"It was theoretically predictable that a microrotary motor driven by bacteria works," Yuichi Hiratsuka of Japan's National Institute of Advanced Industrial Science and Technology (AIST) told nanotechweb.org. "We were extremely excited when we first saw the motor rotate because its rotation was smoother than we ever imagined and it did not look like an uncertain device driven by living materials."

Hiratsuka and colleagues at the AIST, Osaka City University, and Japan Science and Technology Agency used the bacterium Mycoplasma mobile, which has been found in freshwater fish and is known for its gliding motion.

The researchers employed the bacteria in conjunction with a microstructure consisting of a 20 µm diameter silicon dioxide rotor sitting in a circular silicon track. By introducing the bacteria to a central square chamber with a system of asymmetric channels leading to the track, the researchers ensured that most of the bacteria entering the track were moving in a clockwise direction.

The team promoted motion of the bacteria by coating the bottom of the silicon structure's channels and tracks with molecules of fetuin, a sialic protein. The gliding bacteria were able to move the rotor as biotin molecules chemically added to their cell walls linked to molecules of streptavidin coating the rotor. As a result, the bacteria pulled the rotor with them as they glided along.

"We believe that this work will stimulate and encourage a number of researchers from broad disciplines, especially in the field of nanotechnology," said Hiratsuka. "I hope that nanotechnologists would be interested in our approach to integrate biological materials with inorganic microstructures."

Typically, the rotor began to move within a few minutes while rotations in some cases lasted more than one minute. The rotation rate was 1.5–2.6 rpm.

The team believes that it may be useful to genetically modify the bacteria's surface proteins either to aid biotin linking to cargo or to cause the cells to migrate in a particular direction in response to a chemical. In order to avoid potential biohazard issues, the researchers propose the use of "ghost" bacteria, i.e. dead versions of the cells in which the motor units are still active as long as adenosine triphosphate is available externally.

"We can suggest use of the device as a micropump in microTAS [micro total analysis systems, also known as labs-on-a-chip], so that external pumps and pipes would no longer be necessary, and they become real on-chip devices," said Hiratsuka. "Alternatively, we may be able to construct electronic generator systems, which generate electric energy from abundant chemical energy – glucose – in the body."

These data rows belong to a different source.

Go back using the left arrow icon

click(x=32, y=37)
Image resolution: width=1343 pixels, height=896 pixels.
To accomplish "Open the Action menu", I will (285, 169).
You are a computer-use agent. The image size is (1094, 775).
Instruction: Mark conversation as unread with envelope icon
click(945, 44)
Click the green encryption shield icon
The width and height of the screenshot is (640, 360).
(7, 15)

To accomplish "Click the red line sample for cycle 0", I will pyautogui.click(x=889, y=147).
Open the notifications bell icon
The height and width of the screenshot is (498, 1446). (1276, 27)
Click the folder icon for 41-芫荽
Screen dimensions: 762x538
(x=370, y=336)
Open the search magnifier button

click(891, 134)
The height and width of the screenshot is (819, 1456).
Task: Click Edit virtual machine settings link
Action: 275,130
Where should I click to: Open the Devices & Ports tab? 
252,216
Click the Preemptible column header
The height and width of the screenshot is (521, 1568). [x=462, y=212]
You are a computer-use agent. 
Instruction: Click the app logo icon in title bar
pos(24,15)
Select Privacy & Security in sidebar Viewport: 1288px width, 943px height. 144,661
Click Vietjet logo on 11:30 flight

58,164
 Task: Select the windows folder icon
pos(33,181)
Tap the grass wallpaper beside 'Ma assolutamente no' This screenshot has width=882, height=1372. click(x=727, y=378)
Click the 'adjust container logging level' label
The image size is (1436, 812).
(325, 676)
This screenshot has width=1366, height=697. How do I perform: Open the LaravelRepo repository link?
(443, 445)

In the long term, the team would like to make microrobots driven by biological motors. "We will make such sophisticated micro devices by further developing this work," said Hiratsuka. "Before realizing them, we need to improve the stability and lifetime of the motor. Although in this case we used living bacteria as driving units, we will develop micromechanical devices using purified motor proteins, such as myosin or kinesin, as well as living bacteria."

The researchers reported their work in PNAS.